Crime in Qatar is very low compared to industrialized nations. Petty crime such as pickpocketing and bag snatching does occur, but is extremely uncommon. Although incidents of violence are generally considered to be rare, violence has occurred more frequently amid an increase in the population of Doha, the capital and largest city of Qatar, and economic pressures on expatriate workers over the last few years.

==Targeting immigrants==

Debt bondage, delayed or non-payment of salaries, confiscation of passports, and other abuse occurs. These crimes are often not recorded as crimes. Many crimes are not reported, in particular sexual crimes because it is not generally safe for victims to do so. According to the CIA World Factbook, Qatar is on the "Tier 2 Watch List". It "does not fully comply with the minimum standards for the elimination of trafficking; however, it is making significant efforts to do so...".

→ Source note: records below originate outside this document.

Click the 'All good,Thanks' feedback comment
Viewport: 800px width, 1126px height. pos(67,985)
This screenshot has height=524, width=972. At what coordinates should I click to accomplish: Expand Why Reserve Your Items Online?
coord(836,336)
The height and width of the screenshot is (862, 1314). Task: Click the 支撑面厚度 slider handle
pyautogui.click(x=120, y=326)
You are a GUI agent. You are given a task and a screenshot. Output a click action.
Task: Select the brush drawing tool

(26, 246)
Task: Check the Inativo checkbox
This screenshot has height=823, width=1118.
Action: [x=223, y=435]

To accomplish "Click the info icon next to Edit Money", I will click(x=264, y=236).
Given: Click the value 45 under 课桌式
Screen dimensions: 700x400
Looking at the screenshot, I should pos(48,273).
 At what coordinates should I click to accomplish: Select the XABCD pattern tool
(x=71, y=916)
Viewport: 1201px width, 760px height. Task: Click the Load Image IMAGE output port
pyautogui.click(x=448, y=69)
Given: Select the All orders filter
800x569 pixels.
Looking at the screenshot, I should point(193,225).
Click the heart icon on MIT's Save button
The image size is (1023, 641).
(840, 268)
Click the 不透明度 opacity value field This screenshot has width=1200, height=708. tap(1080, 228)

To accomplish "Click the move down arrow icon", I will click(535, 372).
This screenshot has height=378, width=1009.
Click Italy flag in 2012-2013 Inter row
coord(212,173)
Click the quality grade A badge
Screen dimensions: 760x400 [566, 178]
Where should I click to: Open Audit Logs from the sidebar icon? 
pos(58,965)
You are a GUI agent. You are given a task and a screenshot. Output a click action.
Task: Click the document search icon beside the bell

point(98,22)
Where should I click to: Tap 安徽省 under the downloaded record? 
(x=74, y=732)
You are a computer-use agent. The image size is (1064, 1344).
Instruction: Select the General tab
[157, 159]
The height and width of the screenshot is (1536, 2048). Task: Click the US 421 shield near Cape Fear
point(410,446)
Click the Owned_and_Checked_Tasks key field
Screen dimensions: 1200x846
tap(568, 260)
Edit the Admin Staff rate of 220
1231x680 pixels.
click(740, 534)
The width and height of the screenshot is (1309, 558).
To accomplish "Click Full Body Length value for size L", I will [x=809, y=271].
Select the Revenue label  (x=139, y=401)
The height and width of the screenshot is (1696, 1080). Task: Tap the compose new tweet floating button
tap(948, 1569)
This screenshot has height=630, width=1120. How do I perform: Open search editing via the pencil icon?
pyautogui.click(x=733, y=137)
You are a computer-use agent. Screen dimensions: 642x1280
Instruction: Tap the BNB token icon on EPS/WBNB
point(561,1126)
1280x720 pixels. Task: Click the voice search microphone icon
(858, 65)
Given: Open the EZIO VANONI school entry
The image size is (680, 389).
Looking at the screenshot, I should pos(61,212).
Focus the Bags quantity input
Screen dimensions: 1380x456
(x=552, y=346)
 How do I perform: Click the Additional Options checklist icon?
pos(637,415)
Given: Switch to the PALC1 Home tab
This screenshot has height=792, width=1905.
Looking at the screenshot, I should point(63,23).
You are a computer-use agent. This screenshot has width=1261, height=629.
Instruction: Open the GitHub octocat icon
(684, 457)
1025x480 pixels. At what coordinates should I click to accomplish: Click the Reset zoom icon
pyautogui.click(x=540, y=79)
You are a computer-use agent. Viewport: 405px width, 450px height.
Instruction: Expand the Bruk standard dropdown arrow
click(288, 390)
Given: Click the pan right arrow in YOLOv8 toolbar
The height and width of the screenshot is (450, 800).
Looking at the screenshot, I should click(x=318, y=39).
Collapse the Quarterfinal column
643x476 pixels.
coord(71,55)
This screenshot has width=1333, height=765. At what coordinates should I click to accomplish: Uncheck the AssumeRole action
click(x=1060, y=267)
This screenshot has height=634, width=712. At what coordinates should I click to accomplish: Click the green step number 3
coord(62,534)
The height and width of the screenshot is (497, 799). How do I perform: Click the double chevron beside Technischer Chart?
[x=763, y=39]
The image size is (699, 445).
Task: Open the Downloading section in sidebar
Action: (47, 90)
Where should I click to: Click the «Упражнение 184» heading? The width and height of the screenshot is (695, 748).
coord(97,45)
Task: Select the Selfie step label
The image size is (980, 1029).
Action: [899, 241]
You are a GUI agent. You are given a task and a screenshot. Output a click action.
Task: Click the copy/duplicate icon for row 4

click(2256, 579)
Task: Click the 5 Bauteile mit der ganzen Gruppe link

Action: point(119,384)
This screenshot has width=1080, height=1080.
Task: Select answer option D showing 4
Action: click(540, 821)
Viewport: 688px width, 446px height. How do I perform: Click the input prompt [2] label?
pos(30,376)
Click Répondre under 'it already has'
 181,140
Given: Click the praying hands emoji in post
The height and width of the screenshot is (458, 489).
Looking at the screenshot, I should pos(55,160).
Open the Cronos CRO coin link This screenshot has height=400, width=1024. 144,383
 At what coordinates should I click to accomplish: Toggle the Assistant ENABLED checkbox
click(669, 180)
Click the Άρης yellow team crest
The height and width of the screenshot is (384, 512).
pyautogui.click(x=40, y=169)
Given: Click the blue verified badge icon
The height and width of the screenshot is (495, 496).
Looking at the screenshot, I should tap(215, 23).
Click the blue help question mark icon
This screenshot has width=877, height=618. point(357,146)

In the past, trafficked, kidnapped or exploited children were sometimes brought into the country from south Asia to use as camel jockeys. The former Emir of Qatar, Hamad Al Thani, banned child jockeys in 2005 and directed that, by 2007, all camel races would be directed by robotic jockeys.

In October 2011, Qatar enacted comprehensive anti-trafficking legislation, Law No.15 that prohibited all forms of trafficking and prescribed penalties, including fines (the equivalent of $82,000) and imprisonment of up to 15 years.

==Terrorism==
Threat of terrorist attack is a matter of concern. Al-Qaeda has threatened Western citizens in the region. The Department of Foreign Affairs and Trade (DFAT) of the Government of Australia advised travelers "to exercise a high degree of caution in Qatar" due to high threat of terrorism. On 14 June 2022, the institute for economics and peace (an Australia based global think tank) issued a report in which Qatar has been ranked 1st in MENA region and 23rd globally in terms of safety. This report is based on three main criteria: the level of safety and security in society, the extent of domestic and international conflict, and the degree of militarization. According to State Department report published in April 2022 on international terrorism, American technological support for Qatari law enforcement and judicial institutions had been increased as the country uses national funds to pay for participation in State's Anti-Terrorism Assistance (ATA) training program. There have been no terrorist incidents reported in Qatar since. The DFAT claimed they received reports of terrorist plans to attack a range of targets in the nation. A suicide car bombing at the Doha Players theater on March 19, 2005, which was the first attack of its kind in the nation, killed a British citizen and injured twelve other people. The bomber was an Egyptian named Omar Ahmed Abdullah Ali. On March 17, 2005, Saleh al-Oufi, Saudi head of al-Qaeda, urged attacks against what he called "crusader" enemies in Qatar and in other countries like Bahrain, Oman and the United Arab Emirates.

==Corruption==

In the Corruption Perceptions Index 2007, Qatar was ranked 32nd out of 179 countries for corruption (least corrupt countries are at the top of the list). On a scale of 0 to 10, with 0 being the most corrupt and 10 the most transparent, Transparency International rated Qatar 6.0. Alex Cobham of the Center for Global Development reported in 2013 that "many of the staff and chapters" at Transparency International, the publisher of Corruptions Perceptions index "protest internally" over concerns about the index.

==Interpol data==

According to Interpol data, criminal homicide rate in Qatar increased from 1.52 to 2.11 per 100,000 population between 1995 and 1999. It was an increase of 38.8%. The rate for rape decreased by 67.1%, but the rate of robbery increased by 100%. While the rate of robbery was 0.67 per 100,000 population in 1995, it increased to 1.34 per 100,000 population in 1999. Similarly the rate of aggravated assault, larceny and motor vehicle theft increased by 75.1%, 73.1% and 13.5% respectively.